→ What you need to do: Copy out the lines below that hold the word "agent".

***

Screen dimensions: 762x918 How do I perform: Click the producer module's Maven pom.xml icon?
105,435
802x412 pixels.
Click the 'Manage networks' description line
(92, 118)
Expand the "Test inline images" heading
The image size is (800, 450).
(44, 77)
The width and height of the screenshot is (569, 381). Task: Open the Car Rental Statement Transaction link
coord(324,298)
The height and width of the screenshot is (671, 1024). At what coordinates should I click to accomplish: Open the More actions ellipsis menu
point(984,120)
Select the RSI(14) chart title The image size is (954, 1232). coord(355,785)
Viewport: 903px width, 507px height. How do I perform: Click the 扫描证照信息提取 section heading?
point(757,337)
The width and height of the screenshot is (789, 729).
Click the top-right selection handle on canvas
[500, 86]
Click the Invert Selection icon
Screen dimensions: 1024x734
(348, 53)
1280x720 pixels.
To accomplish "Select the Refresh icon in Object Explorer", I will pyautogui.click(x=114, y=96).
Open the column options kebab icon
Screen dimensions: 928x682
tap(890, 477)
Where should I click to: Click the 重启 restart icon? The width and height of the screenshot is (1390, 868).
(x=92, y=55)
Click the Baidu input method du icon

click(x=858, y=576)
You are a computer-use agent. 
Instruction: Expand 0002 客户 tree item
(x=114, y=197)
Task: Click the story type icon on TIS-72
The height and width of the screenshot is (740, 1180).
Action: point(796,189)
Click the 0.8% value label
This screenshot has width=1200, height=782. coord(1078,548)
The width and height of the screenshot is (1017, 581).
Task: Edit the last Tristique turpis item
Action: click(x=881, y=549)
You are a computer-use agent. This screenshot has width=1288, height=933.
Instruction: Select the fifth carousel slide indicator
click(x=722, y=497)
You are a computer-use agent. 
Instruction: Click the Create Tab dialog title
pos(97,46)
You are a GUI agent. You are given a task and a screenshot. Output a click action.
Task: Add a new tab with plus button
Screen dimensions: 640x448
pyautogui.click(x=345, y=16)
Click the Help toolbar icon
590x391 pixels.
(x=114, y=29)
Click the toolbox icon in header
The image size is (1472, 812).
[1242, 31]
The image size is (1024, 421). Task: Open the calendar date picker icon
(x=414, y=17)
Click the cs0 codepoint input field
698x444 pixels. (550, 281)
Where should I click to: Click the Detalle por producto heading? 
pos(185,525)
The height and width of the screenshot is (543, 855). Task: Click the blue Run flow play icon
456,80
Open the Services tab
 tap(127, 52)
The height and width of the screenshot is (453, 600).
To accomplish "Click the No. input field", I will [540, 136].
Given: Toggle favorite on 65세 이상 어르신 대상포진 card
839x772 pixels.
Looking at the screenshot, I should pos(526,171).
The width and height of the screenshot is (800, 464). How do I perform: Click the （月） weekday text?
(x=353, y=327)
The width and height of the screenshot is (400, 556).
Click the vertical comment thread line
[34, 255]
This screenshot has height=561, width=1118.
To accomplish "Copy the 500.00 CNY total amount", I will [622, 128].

***

→ Response:
You are a computer-use agent. 
You are a computer-use agent. This screenshot has width=1288, height=933.
You are a computer-use agent. 
You are a GUI agent. You are given a task and a screenshot. Output a click action.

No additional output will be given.